Composite Technologies International, LLC has secured a major milestone in manufacturing with a newly patented process for advanced molded materials. This innovation focuses on their recent award-winning invention, titled ‘Apparatus and method for making molded products’. The patent describes a specialized inline mixing and molding system designed to efficiently combine and cure filled resins, earning it Swanson Reed’s Patent of the Month for January 2026 as an outstanding invention in the industry.

Overcoming Manufacturing Inefficiencies

Abstract: An apparatus and method for making molded products for marine, automotive, recreational, and other applications. The apparatus and method for making the molded products generally includes a closed mold and an inline mixer for adding a catalyst to a filled resin. The method may include adding a fiber material to a resin to create the filled resin, adding a catalyst to the filled resin, and mixing the catalyst and the filled resin to create an uncured catalyzed, filled resin. The method may also include adding the uncured catalyzed, filled resin to a mold and allowing the uncured catalyzed, filled resin to harden in the mold.

Meeting the U.S. R&D Tax Credit Rules

For Composite Technologies International, LLC (or companies utilizing similar innovations) to qualify for the U.S. Research and Development (R&D) Tax Credit, the development of this apparatus and method must pass the IRS’s Four-Part Test:

• Permitted Purpose: The objective must be to create a new or improved product or process. In this case, the company developed an improved, inline manufacturing process for molding products.
• Technological in Nature: The development relies on hard sciences. This patent heavily involves materials science, mechanical engineering, and chemistry (evaluating how catalysts react with filled resins).
• Elimination of Uncertainty: The company had to overcome technical unknowns. At the project’s outset, they likely faced uncertainty regarding the optimal inline mixing rates, curing times, or the exact apparatus design needed to prevent premature hardening.
• Process of Experimentation: The company systematically tested alternatives. This would involve iterative prototyping of the inline mixer, trial-and-error testing of different fiber-to-resin ratios, and evaluating the final molded products for structural integrity.

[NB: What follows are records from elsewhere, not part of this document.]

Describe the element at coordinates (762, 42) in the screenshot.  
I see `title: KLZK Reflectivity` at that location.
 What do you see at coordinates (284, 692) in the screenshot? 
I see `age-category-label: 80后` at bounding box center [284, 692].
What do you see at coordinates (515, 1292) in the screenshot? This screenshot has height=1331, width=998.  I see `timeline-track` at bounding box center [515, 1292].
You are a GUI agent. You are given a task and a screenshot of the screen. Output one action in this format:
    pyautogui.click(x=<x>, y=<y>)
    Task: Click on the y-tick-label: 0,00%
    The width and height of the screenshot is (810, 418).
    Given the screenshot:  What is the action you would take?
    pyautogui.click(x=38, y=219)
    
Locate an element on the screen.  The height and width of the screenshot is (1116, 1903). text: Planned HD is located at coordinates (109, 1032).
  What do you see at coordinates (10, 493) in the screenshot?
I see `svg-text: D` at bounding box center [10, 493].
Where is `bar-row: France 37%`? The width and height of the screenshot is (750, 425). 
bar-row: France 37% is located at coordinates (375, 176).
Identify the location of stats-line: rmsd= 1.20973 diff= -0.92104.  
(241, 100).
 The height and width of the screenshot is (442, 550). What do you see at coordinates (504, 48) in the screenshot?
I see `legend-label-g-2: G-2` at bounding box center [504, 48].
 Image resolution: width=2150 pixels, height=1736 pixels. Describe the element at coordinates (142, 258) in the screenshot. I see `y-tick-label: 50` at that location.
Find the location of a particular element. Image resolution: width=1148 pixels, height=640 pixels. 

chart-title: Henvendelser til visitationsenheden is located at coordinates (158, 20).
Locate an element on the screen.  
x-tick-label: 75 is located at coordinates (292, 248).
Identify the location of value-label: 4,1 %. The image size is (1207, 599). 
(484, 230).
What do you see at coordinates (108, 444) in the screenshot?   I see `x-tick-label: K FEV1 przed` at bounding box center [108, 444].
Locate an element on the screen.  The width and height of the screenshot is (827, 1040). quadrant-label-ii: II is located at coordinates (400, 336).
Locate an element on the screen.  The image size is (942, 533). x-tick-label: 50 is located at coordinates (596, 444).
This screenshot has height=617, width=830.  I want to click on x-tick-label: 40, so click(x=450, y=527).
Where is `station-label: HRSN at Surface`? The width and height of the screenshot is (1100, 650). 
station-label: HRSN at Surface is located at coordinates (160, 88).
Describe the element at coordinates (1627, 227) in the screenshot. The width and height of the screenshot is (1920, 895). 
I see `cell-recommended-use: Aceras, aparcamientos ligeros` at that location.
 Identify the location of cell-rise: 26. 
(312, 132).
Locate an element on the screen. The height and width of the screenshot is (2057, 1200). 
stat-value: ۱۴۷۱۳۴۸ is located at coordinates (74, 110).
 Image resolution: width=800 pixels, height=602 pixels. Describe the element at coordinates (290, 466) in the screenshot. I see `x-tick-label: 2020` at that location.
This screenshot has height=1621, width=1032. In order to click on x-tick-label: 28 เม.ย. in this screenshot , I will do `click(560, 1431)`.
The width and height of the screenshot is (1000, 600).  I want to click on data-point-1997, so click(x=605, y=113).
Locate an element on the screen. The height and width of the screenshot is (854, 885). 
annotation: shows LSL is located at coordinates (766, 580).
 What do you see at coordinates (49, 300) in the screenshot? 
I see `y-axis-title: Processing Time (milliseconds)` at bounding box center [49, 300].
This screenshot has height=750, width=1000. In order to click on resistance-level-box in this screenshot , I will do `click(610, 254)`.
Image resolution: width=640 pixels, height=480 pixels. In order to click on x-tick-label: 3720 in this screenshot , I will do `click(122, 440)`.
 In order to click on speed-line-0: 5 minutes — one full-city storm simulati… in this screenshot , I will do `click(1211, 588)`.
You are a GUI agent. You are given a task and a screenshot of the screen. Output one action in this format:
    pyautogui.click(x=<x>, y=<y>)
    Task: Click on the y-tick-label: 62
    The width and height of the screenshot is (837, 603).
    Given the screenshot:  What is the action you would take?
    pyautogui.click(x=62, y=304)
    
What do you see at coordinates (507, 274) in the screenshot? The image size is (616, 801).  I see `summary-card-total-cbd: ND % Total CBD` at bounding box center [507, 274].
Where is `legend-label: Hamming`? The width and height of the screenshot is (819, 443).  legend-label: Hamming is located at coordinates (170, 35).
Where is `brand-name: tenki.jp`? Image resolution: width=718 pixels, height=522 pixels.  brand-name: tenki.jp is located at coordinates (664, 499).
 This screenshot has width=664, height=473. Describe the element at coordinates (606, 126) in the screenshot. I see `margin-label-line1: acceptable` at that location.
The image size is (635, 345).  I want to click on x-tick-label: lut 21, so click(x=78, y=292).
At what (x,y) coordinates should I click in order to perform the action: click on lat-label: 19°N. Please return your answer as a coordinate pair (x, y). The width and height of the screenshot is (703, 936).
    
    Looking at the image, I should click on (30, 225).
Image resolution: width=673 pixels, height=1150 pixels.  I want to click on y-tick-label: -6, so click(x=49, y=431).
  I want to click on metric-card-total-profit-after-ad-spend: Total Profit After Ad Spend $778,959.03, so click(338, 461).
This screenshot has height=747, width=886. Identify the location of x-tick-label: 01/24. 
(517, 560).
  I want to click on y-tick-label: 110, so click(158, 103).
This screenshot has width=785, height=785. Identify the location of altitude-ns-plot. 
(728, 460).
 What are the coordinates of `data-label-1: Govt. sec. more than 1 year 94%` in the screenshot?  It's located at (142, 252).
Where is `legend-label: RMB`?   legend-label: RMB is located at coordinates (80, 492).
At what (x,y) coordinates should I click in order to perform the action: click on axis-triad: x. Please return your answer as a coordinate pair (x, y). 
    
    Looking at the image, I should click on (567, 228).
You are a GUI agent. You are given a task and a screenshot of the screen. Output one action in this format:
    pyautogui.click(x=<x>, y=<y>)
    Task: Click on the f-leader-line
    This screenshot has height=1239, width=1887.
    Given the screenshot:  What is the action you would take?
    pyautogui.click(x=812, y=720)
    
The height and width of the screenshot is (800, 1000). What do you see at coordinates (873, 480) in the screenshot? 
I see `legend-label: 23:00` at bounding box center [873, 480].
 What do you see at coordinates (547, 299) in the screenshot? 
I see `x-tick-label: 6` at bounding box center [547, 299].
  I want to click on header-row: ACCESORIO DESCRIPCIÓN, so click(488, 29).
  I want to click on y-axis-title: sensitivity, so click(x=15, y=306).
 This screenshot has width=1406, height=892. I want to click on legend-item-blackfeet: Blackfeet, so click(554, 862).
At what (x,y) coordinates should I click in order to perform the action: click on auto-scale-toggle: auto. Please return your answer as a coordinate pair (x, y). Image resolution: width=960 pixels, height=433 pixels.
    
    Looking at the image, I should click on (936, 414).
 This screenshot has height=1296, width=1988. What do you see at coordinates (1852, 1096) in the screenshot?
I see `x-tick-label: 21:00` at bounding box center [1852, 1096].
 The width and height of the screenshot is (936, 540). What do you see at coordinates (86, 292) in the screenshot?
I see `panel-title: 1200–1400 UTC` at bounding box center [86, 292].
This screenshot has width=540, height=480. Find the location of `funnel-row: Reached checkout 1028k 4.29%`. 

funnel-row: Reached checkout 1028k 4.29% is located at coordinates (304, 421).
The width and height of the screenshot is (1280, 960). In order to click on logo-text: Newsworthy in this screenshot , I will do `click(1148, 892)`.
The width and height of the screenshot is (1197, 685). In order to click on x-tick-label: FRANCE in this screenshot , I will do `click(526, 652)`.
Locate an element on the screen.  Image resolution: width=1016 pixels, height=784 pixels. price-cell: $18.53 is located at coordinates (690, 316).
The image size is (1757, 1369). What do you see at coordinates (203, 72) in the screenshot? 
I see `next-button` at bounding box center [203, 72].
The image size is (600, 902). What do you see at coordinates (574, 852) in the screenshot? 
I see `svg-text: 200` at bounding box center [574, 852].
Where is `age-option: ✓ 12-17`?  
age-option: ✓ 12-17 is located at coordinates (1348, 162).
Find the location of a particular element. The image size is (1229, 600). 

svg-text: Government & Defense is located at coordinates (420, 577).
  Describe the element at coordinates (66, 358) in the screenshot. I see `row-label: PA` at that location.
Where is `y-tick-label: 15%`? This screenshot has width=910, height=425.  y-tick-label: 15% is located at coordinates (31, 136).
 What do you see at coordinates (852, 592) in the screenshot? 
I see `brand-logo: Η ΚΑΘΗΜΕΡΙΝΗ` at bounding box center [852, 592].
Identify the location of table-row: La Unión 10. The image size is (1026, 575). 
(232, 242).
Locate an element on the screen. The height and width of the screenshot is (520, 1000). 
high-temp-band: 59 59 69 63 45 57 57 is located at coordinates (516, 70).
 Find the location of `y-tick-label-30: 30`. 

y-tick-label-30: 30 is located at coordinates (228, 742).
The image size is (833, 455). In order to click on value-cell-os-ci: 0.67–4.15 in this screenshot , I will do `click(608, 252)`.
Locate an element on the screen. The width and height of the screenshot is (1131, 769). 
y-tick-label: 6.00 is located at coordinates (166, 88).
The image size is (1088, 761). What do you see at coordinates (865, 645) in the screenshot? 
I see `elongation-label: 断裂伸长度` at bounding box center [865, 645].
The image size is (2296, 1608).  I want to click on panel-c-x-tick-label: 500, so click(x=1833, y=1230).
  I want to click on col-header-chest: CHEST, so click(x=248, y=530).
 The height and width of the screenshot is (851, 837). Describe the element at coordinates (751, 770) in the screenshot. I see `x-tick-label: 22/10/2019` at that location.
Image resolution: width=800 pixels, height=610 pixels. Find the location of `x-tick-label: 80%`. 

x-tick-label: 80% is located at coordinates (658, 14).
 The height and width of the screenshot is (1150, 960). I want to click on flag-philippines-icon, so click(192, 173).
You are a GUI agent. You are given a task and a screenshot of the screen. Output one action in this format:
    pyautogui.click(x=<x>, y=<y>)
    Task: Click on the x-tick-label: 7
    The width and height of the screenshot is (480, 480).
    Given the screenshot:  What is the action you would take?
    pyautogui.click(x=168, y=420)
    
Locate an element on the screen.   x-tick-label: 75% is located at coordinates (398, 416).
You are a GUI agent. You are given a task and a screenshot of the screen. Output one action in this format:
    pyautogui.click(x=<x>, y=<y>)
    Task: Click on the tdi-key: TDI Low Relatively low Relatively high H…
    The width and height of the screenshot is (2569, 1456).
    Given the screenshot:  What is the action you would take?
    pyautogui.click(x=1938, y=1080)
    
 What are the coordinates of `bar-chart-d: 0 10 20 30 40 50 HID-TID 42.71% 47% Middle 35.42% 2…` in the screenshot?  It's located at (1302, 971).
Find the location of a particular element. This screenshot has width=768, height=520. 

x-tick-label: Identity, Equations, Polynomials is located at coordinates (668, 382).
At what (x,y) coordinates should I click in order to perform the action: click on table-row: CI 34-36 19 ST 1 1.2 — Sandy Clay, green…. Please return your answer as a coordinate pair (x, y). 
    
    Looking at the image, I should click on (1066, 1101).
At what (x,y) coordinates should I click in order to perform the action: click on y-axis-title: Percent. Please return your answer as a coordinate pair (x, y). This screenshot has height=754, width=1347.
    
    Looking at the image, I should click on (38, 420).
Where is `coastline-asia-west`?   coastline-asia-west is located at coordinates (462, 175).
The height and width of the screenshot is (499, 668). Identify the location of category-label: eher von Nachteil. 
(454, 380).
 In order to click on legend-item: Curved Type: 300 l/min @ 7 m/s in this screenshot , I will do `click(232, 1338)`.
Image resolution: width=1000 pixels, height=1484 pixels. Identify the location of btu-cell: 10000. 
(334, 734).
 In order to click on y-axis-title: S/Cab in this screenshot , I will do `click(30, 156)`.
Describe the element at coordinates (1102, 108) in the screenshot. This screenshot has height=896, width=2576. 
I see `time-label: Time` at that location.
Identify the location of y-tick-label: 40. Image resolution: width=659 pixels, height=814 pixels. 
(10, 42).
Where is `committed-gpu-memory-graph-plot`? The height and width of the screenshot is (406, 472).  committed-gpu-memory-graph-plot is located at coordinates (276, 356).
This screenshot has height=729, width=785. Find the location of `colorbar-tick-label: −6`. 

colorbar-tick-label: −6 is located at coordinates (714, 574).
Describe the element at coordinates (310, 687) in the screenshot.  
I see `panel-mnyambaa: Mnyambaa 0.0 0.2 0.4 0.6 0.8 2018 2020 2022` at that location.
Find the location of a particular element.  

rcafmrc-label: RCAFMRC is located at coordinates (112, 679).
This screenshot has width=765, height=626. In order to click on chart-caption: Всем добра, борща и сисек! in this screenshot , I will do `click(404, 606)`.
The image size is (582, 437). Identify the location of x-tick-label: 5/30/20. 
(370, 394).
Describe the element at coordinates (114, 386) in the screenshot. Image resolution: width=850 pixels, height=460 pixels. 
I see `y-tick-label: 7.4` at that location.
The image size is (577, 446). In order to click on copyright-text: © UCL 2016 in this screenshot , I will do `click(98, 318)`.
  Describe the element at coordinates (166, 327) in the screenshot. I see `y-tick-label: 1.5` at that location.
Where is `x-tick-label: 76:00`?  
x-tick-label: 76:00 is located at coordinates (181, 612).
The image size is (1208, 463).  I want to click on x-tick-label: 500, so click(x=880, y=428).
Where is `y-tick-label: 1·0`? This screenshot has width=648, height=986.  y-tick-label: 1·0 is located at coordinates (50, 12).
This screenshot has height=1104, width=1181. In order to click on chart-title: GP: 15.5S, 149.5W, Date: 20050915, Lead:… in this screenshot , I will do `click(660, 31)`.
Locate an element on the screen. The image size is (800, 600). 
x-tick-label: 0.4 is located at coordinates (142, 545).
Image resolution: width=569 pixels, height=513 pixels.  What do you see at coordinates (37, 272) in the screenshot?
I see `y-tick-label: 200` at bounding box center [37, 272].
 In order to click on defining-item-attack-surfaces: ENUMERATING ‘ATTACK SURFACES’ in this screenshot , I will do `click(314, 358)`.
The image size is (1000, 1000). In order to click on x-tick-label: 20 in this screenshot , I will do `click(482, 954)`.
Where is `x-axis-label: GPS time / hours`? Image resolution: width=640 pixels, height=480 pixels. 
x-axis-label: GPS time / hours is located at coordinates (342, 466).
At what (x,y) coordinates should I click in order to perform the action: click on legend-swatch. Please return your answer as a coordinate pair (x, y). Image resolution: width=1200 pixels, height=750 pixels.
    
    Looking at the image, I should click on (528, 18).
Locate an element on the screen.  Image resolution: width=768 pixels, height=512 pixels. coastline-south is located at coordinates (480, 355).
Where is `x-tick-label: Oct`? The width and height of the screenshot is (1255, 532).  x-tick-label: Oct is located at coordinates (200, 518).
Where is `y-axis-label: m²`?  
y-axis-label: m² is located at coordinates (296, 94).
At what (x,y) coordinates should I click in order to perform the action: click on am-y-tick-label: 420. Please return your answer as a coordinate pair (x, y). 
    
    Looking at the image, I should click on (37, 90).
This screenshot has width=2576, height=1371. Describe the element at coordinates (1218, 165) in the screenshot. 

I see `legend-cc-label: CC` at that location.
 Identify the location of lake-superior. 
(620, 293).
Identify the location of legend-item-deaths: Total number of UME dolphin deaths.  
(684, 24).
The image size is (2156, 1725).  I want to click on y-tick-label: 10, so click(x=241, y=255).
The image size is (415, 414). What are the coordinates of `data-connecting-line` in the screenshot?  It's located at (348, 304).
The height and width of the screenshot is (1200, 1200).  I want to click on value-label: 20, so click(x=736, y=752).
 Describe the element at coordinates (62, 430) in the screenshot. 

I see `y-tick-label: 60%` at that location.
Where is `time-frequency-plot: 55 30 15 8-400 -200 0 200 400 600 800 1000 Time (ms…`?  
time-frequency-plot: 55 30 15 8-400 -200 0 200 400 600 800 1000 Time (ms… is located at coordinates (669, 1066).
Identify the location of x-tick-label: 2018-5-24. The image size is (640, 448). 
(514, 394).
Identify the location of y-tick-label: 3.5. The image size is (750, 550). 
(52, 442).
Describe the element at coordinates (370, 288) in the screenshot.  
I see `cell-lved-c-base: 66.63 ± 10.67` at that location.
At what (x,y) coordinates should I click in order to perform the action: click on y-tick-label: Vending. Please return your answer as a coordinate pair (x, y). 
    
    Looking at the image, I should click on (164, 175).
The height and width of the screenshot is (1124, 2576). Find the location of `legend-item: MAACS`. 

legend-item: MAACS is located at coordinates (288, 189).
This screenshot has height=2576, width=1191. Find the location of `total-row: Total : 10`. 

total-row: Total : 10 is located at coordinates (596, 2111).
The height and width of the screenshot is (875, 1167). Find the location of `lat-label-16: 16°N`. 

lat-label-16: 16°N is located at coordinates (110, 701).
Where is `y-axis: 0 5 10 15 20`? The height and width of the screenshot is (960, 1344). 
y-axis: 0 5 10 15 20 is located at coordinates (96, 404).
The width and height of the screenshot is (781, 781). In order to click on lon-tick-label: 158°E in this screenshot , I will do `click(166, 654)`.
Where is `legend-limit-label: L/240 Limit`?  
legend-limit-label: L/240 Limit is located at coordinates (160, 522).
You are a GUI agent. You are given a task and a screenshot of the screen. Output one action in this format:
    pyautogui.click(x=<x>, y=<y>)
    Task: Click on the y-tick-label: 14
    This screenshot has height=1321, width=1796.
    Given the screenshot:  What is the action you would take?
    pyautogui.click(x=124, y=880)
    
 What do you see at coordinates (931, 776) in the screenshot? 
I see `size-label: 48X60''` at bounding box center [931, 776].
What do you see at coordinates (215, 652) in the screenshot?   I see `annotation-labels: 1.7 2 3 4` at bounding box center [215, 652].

3 Practical Applications Qualifying for R&D Tax Credits

When applying this patent to specific industries, the localized engineering and testing required to adapt the method often qualify for additional R&D credits:

1. Automotive Industry (Lightweight Panel Development):
   Engineers must experiment with specific fiber materials (like carbon fiber or specialized fiberglass) mixed with resin to create automotive body panels. The R&D credit applies to the iterative crash-testing, tensile strength evaluations, and chemical formulation adjustments required to ensure the parts reduce vehicle weight without sacrificing safety.
2. Marine Industry (Corrosion-Resistant Hull Manufacturing):
   Adapting this closed-mold process for boat hulls requires testing different catalyst curing rates and resin types to withstand harsh, corrosive saltwater environments. The systematic testing of water absorption rates, hydrodynamic stress, and long-term durability of the uncured catalyzed filled resin qualifies as qualified research activities.
3. Recreational Goods (High-Stress Sporting Equipment):
   Using this apparatus to manufacture items like snowboards or kayaks involves significant uncertainty regarding flexibility versus rigidity. Engineers would need to prototype multiple variations of the inline mixed materials, subjecting them to extreme temperature testing and stress-fracture analysis, completely satisfying the experimentation and technological requirements of the R&D tax credit.